(Beginning of SOURCE MATERIAL)

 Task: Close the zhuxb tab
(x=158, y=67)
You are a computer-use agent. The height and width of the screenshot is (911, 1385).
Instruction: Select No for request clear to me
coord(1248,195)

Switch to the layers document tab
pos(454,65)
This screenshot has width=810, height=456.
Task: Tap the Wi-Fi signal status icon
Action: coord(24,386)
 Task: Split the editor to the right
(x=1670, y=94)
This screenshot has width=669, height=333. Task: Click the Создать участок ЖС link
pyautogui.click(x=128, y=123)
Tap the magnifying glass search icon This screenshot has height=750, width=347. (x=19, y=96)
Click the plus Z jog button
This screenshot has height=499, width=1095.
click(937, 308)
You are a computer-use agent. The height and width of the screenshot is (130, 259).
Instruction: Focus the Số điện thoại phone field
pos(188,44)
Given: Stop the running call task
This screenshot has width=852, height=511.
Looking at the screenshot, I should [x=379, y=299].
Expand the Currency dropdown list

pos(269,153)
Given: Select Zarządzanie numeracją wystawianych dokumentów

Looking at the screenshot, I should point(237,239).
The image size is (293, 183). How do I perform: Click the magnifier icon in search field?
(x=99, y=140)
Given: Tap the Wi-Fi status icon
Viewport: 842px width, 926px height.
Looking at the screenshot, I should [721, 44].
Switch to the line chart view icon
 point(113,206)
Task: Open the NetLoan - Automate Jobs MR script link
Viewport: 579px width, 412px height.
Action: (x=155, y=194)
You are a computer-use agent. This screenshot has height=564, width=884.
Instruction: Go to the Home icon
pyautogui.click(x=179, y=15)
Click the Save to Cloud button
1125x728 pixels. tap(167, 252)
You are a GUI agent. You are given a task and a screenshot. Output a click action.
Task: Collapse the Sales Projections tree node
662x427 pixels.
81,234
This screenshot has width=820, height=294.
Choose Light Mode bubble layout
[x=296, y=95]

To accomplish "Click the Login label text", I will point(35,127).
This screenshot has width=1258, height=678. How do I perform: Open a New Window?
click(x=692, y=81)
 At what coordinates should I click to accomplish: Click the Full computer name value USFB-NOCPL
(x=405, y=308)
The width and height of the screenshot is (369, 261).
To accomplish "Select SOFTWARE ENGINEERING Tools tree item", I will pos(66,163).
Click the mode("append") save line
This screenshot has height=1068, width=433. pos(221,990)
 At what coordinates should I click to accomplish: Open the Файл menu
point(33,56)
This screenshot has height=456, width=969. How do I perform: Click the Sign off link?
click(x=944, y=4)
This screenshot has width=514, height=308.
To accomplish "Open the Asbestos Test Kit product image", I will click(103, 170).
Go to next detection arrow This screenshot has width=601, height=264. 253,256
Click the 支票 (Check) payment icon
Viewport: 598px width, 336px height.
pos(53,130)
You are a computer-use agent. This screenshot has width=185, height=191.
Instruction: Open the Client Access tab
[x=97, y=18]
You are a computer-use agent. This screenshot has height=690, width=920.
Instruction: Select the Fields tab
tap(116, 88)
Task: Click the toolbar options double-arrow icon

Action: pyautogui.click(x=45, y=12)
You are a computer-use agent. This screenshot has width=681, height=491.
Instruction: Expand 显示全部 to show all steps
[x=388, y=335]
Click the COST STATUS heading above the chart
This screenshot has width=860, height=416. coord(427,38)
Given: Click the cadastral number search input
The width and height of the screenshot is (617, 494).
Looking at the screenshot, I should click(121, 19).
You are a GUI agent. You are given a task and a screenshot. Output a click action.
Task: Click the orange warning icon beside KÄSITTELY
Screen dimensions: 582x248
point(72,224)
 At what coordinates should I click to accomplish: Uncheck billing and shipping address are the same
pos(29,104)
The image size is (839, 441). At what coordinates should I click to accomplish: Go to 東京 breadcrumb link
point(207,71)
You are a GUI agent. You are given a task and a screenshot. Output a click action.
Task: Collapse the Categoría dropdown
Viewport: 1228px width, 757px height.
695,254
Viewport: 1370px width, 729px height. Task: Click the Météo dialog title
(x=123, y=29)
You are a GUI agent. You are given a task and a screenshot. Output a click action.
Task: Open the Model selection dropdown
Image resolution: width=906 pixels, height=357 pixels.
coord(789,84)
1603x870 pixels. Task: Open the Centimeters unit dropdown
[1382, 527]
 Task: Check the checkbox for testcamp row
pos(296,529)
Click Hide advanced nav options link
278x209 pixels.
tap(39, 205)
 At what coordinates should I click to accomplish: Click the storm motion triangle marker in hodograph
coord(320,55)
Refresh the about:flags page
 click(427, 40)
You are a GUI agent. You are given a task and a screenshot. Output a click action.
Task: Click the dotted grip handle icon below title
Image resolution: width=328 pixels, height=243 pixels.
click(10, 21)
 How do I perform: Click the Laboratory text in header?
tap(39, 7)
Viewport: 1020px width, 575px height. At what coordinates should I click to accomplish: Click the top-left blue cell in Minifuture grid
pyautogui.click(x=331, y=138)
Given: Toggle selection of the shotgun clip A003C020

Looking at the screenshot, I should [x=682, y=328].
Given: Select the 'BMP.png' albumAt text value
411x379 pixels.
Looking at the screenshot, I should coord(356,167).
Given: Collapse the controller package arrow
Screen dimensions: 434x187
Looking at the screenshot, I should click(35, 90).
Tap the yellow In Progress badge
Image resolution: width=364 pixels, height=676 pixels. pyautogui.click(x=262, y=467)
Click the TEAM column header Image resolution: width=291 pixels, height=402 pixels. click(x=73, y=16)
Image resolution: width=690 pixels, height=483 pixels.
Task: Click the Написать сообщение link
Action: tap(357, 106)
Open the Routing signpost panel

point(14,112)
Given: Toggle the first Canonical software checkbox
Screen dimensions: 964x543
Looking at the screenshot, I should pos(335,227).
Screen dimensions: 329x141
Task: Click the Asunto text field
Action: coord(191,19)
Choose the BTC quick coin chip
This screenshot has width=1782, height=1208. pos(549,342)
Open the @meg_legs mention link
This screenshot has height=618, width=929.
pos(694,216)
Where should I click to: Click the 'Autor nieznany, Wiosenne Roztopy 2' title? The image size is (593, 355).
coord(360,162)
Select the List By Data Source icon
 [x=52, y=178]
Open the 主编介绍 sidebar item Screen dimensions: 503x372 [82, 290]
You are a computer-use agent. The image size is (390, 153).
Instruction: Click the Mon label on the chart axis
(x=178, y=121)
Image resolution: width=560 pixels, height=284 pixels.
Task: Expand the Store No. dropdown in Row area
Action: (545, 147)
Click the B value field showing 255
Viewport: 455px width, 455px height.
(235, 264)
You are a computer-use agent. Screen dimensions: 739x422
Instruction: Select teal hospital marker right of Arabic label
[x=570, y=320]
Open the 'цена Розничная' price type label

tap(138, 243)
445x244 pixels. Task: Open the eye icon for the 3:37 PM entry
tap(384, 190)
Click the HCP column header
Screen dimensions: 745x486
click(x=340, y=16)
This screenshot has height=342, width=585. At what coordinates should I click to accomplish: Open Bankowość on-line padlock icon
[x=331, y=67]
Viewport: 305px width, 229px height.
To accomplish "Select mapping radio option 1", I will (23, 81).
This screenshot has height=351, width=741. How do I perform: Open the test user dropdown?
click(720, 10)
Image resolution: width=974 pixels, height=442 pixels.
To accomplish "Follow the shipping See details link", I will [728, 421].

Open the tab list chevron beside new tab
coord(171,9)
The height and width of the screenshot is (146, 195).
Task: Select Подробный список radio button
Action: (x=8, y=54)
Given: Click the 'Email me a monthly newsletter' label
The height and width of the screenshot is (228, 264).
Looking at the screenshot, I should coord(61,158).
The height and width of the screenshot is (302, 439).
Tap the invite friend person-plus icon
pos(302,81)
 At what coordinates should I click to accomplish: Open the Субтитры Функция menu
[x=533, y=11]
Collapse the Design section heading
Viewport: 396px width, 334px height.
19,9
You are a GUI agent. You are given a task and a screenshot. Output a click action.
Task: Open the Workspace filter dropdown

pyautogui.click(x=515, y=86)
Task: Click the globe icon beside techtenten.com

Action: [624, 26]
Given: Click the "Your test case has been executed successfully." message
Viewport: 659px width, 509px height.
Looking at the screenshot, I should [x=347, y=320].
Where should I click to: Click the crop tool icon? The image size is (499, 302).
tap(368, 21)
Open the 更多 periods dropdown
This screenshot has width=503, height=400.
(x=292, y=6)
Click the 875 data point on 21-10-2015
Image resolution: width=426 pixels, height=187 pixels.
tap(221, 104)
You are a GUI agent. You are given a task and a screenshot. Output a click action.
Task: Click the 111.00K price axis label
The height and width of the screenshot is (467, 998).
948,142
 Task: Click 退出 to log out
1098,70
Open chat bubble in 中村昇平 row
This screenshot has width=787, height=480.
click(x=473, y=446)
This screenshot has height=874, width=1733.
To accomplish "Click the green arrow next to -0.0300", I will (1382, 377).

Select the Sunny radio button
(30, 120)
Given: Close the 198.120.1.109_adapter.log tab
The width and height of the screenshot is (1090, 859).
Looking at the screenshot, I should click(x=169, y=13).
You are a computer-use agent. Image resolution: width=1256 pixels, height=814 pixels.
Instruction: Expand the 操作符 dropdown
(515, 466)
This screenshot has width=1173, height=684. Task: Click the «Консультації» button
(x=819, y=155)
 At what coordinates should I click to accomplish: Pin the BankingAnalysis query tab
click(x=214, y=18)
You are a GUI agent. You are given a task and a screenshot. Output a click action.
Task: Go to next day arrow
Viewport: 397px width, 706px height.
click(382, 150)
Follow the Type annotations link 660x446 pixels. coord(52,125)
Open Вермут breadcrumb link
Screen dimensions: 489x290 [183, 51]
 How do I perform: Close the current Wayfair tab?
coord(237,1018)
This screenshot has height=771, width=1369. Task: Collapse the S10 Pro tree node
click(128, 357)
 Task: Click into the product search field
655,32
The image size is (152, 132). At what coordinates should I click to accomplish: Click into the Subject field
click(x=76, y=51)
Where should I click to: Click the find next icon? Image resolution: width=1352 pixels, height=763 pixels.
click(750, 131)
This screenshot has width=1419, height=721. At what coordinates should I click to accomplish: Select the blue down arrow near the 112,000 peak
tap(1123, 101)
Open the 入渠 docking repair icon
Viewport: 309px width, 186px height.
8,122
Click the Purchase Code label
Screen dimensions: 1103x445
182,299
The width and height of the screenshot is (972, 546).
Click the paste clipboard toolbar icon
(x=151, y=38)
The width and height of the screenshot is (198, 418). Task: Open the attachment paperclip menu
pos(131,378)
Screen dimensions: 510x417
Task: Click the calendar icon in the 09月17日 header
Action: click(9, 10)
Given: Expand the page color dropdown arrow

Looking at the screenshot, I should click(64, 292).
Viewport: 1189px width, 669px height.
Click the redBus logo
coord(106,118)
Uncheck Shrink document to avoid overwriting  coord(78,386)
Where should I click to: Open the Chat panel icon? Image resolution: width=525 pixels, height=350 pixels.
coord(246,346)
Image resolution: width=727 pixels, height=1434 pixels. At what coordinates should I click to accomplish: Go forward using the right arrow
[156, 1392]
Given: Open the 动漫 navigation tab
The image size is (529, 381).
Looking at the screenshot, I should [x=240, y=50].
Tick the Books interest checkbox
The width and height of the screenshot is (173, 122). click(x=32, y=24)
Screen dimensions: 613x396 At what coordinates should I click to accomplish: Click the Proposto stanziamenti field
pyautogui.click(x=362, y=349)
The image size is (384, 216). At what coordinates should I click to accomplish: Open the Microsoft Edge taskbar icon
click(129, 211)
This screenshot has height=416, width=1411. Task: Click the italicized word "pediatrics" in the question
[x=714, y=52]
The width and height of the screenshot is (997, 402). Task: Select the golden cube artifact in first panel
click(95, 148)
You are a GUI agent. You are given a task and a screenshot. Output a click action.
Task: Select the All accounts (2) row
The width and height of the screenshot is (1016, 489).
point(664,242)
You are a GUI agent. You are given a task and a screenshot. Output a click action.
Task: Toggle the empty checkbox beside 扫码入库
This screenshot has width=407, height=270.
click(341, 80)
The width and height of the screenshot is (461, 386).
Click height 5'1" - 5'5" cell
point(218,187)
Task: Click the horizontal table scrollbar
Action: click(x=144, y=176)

(End of SOURCE MATERIAL)

**TASK TO CARRY OUT:**
Starting at the line above that holds "Given: Select the" and ending at the line that holds "Given: Toggle the", transcribe each line exactly and include no other lines.

**SOLUTION TO THIS EXERCISE:**
Given: Select the 'BMP.png' albumAt text value
411x379 pixels.
Looking at the screenshot, I should coord(356,167).
Given: Collapse the controller package arrow
Screen dimensions: 434x187
Looking at the screenshot, I should click(35, 90).
Tap the yellow In Progress badge
Image resolution: width=364 pixels, height=676 pixels. pyautogui.click(x=262, y=467)
Click the TEAM column header Image resolution: width=291 pixels, height=402 pixels. click(x=73, y=16)
Image resolution: width=690 pixels, height=483 pixels.
Task: Click the Написать сообщение link
Action: tap(357, 106)
Open the Routing signpost panel

point(14,112)
Given: Toggle the first Canonical software checkbox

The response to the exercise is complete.